Rows from a dataset —
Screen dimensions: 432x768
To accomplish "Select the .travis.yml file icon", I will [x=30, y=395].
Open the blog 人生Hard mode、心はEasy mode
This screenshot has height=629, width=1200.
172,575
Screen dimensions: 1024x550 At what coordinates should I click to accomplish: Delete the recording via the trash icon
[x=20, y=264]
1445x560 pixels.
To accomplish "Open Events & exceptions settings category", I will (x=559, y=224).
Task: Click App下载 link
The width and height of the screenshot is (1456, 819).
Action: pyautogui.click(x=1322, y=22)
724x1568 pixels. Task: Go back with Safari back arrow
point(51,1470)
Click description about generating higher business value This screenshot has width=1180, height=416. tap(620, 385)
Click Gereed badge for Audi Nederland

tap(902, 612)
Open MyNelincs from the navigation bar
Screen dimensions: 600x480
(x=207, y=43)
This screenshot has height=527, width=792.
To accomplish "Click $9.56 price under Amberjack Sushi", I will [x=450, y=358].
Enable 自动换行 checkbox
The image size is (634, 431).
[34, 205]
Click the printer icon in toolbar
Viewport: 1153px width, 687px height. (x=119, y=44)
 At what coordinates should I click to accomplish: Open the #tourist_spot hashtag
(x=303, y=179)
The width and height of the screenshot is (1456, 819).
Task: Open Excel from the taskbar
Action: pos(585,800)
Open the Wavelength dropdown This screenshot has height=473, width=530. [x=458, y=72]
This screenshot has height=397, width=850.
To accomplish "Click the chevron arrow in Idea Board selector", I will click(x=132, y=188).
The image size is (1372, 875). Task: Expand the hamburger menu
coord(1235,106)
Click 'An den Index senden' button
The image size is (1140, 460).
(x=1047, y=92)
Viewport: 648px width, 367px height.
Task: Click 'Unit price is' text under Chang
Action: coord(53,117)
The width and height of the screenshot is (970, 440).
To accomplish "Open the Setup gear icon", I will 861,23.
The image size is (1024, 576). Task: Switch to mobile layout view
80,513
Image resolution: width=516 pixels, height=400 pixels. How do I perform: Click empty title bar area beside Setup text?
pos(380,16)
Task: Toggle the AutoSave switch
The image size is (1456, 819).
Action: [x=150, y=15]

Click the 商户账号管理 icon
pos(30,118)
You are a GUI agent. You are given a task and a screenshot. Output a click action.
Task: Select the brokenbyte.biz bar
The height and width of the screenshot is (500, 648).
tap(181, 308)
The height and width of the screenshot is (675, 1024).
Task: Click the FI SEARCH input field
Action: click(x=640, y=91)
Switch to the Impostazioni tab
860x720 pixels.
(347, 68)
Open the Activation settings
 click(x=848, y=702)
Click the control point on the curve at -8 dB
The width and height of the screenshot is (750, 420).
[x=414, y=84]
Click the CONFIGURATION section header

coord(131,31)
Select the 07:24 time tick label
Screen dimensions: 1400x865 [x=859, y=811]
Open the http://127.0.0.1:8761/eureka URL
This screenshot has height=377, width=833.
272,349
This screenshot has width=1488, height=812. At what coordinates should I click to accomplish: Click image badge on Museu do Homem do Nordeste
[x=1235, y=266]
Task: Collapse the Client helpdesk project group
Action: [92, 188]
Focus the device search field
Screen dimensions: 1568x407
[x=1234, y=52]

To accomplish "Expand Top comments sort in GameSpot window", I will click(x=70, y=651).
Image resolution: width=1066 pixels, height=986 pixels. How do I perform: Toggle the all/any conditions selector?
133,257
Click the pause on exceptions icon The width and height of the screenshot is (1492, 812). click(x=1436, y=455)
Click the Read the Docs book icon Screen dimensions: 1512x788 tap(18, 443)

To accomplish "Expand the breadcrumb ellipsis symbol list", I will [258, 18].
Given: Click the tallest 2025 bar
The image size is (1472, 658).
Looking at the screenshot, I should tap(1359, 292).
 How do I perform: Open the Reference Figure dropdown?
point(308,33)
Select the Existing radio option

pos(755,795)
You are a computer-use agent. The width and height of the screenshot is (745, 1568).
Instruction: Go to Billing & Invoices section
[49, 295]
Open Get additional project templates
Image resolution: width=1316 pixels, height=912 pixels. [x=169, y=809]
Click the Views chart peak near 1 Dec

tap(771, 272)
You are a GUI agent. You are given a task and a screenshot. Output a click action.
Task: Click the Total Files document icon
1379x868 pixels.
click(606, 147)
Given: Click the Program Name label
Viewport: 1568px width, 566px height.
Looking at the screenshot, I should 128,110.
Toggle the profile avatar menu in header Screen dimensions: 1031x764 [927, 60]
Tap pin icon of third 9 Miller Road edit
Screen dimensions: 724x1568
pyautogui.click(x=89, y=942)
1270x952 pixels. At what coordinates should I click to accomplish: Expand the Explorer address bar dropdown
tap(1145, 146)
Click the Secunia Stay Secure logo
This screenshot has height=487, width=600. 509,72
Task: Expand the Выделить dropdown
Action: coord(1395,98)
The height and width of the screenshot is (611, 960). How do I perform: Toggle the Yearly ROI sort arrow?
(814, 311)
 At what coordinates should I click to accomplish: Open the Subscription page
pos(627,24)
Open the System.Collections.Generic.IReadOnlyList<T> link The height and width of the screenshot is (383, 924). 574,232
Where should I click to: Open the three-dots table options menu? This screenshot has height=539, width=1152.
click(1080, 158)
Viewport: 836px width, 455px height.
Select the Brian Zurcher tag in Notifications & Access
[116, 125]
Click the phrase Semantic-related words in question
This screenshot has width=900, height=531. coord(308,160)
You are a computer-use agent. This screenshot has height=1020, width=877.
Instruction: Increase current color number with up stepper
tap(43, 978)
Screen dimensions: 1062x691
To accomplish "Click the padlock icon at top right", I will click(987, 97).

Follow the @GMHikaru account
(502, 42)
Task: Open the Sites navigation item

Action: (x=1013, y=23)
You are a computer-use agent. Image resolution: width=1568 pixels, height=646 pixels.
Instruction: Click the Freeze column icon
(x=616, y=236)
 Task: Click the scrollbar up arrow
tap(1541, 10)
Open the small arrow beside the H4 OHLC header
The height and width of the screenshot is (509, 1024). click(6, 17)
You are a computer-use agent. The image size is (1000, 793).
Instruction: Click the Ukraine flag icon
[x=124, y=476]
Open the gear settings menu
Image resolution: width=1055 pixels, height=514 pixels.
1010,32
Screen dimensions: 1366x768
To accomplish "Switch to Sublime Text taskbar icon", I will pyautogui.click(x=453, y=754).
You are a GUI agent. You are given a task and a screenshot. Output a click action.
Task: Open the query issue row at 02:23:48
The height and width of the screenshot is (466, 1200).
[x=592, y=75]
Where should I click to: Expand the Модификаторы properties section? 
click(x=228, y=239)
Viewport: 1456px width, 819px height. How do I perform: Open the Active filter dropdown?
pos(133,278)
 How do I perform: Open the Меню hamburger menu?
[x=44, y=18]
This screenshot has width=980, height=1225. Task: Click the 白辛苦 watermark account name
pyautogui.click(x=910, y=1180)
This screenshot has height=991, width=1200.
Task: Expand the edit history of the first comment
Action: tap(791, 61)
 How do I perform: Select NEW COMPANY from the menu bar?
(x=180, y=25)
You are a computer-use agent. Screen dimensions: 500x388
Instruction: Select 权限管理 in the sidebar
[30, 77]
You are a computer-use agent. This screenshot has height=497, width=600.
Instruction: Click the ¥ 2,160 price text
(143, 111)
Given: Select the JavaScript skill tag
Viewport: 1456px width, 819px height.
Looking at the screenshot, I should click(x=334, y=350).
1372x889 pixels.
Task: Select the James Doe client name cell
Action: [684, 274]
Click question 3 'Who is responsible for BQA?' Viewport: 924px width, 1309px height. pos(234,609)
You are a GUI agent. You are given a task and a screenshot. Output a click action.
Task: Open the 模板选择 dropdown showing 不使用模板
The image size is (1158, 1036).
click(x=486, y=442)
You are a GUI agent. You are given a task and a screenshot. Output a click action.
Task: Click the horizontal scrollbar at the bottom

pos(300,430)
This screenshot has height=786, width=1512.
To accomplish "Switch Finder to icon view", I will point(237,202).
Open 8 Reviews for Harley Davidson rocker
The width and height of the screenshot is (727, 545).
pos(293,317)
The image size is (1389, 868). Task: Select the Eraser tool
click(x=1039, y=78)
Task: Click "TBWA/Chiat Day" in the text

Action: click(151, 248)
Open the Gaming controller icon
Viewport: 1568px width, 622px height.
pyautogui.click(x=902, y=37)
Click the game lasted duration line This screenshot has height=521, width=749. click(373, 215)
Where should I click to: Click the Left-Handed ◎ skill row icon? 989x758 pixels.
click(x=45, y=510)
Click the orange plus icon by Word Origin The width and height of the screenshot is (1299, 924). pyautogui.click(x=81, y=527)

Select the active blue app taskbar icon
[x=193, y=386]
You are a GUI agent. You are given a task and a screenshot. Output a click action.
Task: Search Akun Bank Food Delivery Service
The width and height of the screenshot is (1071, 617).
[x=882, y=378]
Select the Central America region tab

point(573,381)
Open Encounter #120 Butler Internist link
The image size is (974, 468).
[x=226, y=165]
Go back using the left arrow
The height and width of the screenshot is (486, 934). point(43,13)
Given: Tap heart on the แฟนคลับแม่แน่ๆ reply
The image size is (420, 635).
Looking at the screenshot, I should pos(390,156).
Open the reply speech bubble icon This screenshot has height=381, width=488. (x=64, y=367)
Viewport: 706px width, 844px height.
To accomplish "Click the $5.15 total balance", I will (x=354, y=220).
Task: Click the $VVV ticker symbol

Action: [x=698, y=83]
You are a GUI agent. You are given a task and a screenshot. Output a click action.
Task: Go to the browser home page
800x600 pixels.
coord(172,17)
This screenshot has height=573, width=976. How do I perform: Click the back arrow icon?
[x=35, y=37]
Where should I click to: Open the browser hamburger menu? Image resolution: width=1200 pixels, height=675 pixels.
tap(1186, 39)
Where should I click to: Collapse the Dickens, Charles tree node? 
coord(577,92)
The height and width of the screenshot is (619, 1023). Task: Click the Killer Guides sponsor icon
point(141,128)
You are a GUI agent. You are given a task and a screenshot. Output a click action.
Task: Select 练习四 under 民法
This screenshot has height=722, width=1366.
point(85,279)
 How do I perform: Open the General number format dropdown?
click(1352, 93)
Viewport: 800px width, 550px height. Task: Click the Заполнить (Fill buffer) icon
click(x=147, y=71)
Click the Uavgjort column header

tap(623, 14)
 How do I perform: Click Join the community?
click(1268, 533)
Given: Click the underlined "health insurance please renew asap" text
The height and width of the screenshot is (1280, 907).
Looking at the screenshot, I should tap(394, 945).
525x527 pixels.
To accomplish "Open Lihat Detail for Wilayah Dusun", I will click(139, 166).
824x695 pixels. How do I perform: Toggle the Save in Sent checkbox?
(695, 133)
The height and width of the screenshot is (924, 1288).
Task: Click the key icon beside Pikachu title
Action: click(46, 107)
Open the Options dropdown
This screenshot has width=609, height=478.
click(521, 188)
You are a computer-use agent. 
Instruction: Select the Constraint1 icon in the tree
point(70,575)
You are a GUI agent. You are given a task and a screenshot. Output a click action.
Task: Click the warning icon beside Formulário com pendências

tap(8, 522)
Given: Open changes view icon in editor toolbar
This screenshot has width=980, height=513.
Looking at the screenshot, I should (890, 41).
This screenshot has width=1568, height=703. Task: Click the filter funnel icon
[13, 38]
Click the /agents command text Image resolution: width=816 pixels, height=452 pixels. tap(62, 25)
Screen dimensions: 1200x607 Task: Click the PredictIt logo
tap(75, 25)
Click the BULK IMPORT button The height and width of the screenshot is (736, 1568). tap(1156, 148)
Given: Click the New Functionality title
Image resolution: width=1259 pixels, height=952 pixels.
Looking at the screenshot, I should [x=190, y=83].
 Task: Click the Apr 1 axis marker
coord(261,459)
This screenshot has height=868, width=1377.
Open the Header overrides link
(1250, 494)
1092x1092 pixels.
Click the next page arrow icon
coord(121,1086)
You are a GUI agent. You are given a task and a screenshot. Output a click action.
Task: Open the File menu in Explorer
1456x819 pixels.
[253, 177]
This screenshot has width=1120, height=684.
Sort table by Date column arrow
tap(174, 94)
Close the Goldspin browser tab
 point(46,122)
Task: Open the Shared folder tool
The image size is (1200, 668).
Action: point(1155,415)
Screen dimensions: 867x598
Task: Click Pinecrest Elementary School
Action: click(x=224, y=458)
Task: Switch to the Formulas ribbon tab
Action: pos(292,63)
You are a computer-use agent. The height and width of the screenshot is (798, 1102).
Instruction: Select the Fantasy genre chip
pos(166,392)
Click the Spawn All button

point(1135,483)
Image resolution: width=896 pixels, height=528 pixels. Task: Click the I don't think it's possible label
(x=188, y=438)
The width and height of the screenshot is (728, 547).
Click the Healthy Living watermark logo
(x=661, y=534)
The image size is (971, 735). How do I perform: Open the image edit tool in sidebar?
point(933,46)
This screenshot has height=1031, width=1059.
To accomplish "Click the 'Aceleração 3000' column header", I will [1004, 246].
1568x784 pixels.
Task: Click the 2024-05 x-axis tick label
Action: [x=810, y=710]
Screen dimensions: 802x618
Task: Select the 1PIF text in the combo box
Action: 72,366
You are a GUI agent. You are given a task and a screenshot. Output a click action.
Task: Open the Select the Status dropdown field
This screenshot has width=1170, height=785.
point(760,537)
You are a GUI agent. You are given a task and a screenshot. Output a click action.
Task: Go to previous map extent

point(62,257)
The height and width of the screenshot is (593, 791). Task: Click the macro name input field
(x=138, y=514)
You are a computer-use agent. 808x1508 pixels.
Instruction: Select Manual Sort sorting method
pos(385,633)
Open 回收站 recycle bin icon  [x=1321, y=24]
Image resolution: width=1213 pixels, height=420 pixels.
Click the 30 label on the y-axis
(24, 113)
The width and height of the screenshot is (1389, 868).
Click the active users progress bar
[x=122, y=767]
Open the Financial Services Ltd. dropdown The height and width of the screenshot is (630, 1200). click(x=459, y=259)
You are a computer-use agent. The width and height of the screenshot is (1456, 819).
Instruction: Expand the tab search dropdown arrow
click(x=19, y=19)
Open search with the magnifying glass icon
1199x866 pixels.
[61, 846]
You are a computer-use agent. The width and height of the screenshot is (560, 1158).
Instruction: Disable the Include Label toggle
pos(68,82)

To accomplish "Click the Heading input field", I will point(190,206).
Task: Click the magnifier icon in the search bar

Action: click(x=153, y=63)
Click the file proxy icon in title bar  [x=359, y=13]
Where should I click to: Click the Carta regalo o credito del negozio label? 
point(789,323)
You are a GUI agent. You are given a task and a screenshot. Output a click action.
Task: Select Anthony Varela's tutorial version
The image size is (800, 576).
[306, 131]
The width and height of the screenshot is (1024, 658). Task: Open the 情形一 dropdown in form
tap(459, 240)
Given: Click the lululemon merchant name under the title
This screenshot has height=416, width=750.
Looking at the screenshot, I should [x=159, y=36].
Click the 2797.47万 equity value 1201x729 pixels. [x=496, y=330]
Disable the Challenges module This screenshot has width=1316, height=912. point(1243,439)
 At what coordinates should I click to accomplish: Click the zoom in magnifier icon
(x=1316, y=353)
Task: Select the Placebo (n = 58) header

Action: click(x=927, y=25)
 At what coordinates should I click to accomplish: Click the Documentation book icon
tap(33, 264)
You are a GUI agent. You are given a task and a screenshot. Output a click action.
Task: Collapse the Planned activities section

Requirement — Lay out the items from the line containing "How do I perform: Click Join the community?" through the line containing "Looking at the screenshot, I should tap(394, 945)." as a numbered list, leaving out any blank lines.

Output below —
1.  How do I perform: Click Join the community?
2. click(1268, 533)
3. Given: Click the underlined "health insurance please renew asap" text
4. The height and width of the screenshot is (1280, 907).
5. Looking at the screenshot, I should tap(394, 945).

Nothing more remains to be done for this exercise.